Witamina C - rozjaśnia skórę oraz zmniejsza zaczerwienienia


Przyznam szczerze, że miałam pierwszy raz maskę do twarzy z kiełkami brokułu i rumiankiem. Nie przypominam sobie, abym wcześniej spotkała tego typu składniki w maseczkach (czy też w kremach, balsamach itp.) To dla mnie zupełna nowość i zaskoczenie, oraz nie ukrywam, że takie wow. Byłam mega ciekawa tej maski, bo maski w płachcie lubię używać. Tu wielkim plusem jest to, że maska ta posiada 99 % składników pochodzenia naturalnego oraz jest z certyfikatem ECOCERT. Kiedy tylko poczułam, że moja skóra potrzebuje nawilżającego ratunku, dodatkowo regulacji wydzielania sebum, wygładzenia, czy odświeżenia (np. po słonecznym i gorącym dniu), natychmiast i z wielką radością sięgnęłam po ową maskę. Odpuściłam sobie robienia zdjęcia w samej masce, by Was nie straszyć, ale płachta jak płachta - wycięcia odpowiednio dobre, a sama maska nawet spora i dość konkretnie mocno nasączona. Lubię tak, bo tą esencję mogę jeszcze wklepać sobie w szyję i w dekolt. Producent zaleca trzymanie maski przez ok. 10-15 minut, u mniej mniej więcej tyle trzymałam i relaksowałam się przyjemnym czasem (zawsze tak mam, kiedy nakładam płachtę na twarz, zamykam oczy, czuję się jak w mini Spa). Efekty po? Na plus. Maseczka dała skórze przede wszystkim odpocząć, skóra nasączyła się dobrociami, strefa T zwłaszcza moje czoło poczuło ulgę, bo moja tłusta skóra mocno się świeci. Dodatkowo skóra stała się odświeżona, ukojona i taka miła w dotyku. Chętnie będę do tej maski powracać, bo ta maska powoduje mniejsze błyszczenie się skóry, a na tym najbardziej mi zależy, kiedy zmagam się z błyskiem codziennie.  
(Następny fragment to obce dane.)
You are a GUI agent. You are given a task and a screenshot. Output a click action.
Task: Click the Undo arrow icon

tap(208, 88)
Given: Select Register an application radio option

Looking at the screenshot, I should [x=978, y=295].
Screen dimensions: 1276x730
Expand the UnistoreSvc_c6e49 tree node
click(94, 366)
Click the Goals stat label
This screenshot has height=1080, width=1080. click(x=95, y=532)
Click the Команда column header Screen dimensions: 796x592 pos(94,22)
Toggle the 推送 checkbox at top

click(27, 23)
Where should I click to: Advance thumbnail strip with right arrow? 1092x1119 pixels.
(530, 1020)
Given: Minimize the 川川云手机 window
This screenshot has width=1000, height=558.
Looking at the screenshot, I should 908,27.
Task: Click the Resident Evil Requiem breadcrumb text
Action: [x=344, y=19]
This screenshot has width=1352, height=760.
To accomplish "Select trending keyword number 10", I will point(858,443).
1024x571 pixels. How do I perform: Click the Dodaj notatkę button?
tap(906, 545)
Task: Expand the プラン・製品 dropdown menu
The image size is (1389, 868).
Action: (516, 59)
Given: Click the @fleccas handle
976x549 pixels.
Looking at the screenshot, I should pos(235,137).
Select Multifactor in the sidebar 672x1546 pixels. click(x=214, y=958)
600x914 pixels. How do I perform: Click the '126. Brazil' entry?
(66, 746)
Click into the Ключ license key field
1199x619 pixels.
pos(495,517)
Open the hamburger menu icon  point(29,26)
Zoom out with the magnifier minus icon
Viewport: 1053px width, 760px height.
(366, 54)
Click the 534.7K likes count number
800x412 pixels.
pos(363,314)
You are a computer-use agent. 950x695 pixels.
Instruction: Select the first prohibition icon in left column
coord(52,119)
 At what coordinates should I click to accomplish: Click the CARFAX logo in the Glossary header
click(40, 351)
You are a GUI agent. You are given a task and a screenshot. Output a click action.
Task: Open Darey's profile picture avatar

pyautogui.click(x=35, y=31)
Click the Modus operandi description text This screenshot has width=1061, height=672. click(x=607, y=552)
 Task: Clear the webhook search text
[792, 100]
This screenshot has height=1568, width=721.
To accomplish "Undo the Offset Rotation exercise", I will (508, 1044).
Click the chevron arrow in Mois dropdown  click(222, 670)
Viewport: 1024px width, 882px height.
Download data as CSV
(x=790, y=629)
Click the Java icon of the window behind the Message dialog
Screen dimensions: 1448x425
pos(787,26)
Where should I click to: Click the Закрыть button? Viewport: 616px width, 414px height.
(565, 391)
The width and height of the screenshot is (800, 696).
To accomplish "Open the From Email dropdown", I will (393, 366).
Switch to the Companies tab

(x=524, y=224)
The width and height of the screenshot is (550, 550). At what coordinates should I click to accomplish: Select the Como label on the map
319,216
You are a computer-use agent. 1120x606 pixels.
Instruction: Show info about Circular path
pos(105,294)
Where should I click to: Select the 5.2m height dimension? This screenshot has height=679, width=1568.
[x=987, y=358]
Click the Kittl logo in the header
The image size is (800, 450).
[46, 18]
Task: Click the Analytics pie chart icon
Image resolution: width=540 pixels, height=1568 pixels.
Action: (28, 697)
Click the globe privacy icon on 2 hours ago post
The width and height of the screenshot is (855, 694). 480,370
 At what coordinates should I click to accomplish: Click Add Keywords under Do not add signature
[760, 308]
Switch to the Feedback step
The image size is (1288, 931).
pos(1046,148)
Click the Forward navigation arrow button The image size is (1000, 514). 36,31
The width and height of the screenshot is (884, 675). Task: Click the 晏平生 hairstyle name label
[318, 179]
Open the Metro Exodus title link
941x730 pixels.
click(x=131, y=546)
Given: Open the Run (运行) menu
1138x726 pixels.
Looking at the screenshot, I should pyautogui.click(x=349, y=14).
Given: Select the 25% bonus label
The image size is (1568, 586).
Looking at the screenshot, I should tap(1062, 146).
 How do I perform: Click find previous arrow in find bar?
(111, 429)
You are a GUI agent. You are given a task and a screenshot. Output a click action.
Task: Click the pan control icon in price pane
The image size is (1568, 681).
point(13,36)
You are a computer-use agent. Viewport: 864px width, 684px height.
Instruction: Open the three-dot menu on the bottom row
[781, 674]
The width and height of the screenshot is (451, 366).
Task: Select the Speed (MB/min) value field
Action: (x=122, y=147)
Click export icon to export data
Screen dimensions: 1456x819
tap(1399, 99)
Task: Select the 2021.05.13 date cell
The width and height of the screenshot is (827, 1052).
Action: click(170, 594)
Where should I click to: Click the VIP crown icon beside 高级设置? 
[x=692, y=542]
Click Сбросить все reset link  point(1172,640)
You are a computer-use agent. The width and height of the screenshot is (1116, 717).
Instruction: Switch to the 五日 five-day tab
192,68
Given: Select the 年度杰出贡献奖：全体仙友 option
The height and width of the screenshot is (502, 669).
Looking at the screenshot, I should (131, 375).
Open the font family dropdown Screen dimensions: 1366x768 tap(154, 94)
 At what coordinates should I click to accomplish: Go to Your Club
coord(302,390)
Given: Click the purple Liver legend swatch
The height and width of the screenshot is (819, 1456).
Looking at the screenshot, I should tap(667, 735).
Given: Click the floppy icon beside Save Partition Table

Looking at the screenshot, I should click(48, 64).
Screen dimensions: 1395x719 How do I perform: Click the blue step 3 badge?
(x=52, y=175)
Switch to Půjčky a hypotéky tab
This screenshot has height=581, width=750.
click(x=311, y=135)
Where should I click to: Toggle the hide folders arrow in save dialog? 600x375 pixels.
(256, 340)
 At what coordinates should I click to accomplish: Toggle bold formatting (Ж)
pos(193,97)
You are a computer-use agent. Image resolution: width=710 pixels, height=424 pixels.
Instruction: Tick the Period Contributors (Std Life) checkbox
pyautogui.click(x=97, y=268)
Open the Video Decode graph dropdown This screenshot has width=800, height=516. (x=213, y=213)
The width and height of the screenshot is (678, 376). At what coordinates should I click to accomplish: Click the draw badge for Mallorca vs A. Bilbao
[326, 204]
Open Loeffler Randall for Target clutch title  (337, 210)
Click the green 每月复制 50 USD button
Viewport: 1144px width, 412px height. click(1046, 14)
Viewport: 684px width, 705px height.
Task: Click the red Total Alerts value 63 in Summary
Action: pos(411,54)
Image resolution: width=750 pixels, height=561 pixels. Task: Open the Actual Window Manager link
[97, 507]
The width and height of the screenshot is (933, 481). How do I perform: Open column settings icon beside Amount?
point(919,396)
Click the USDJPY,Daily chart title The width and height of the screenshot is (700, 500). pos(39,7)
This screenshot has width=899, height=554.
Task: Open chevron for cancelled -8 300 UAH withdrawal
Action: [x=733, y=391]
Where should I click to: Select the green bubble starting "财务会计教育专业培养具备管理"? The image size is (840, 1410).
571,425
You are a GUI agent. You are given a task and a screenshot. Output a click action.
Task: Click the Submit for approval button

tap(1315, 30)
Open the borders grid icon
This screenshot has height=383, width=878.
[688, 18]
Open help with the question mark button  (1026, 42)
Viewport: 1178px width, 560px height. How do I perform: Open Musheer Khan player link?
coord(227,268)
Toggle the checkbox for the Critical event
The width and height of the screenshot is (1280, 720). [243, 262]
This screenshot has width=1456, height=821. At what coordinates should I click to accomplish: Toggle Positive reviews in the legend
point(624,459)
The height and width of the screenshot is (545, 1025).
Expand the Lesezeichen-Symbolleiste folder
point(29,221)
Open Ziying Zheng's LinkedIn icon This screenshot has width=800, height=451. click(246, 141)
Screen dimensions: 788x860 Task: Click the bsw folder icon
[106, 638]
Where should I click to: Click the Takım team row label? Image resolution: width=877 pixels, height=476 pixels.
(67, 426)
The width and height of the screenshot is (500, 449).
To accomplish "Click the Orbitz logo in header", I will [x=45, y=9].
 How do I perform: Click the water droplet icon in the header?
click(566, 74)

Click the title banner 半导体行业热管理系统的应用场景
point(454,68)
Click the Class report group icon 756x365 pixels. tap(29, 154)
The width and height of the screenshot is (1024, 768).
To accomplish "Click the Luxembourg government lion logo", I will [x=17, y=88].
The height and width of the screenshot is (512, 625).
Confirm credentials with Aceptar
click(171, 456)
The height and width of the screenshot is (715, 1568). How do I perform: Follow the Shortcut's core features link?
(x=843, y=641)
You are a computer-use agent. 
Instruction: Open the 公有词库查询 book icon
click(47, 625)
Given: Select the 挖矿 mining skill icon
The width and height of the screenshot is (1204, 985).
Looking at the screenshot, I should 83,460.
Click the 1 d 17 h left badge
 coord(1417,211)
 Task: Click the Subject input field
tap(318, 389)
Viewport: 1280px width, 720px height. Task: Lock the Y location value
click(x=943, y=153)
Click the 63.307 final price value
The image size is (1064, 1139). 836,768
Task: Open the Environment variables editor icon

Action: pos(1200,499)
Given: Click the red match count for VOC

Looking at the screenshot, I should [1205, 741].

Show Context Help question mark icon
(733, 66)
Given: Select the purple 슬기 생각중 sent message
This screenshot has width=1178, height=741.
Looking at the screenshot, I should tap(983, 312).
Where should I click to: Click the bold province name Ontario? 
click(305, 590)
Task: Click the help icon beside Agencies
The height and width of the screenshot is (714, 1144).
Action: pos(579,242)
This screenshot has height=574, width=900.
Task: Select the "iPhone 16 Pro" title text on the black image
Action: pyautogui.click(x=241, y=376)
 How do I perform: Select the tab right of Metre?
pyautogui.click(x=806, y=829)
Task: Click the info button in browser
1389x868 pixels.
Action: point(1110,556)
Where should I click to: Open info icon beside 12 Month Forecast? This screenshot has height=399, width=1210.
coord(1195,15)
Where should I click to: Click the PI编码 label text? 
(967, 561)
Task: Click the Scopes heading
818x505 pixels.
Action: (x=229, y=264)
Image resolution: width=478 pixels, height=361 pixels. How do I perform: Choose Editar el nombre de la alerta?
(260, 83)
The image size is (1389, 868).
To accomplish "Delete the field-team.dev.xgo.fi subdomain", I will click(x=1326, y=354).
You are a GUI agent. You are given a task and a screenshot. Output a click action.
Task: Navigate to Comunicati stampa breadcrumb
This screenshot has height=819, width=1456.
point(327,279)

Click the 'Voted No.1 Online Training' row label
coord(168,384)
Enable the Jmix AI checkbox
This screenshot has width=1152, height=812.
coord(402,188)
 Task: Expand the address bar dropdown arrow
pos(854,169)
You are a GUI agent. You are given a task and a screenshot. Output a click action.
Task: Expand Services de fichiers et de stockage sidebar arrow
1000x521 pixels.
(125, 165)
Łagodzący płyn micelarny z aloesem usuwa makijaż i zanieczyszczenia, koi, regeneruje

Zespół ekspertek Laboratorium Naukowego Lirene stworzył unikalną formułę micelarną ze 100% naturalnym aloesem, opartą na synergii działania składników oczyszczających oraz łagodzących, która:
• skutecznie usuwa makijaż i zanieczyszczenia skóry twarzy i okolic oczu
• wspomaga procesy regeneracyjne
• głęboko nawilża
• odświeża
Płyn, dzięki optymalnej zawartości miceli, zapewnia dogłębne oczyszczenie skóry twarzy i okolic oczu z makijażu oraz wszelkich zanieczyszczeń. 100% naturalny ekstrakt z aloesu skutecznie łagodzi podrażnienia oraz koi skórę. Dzięki swoim unikalnym właściwościom nawilża oraz przywraca skórze miękkość, pozostawiając ją na długo odświeżoną i zregenerowaną. Dzięki delikatnej formule polecany jest także dla cer wrażliwych.

Składniki aktywne:
Aloes - Surowiec roślinny o znanych od lat właściwościach nawilżających, zawiera bowiem liczne mukopolisacharydy, które są składnikami NMF. Ponadto łagodzi stany zapalne i wspomaga procesy regeneracji skóry.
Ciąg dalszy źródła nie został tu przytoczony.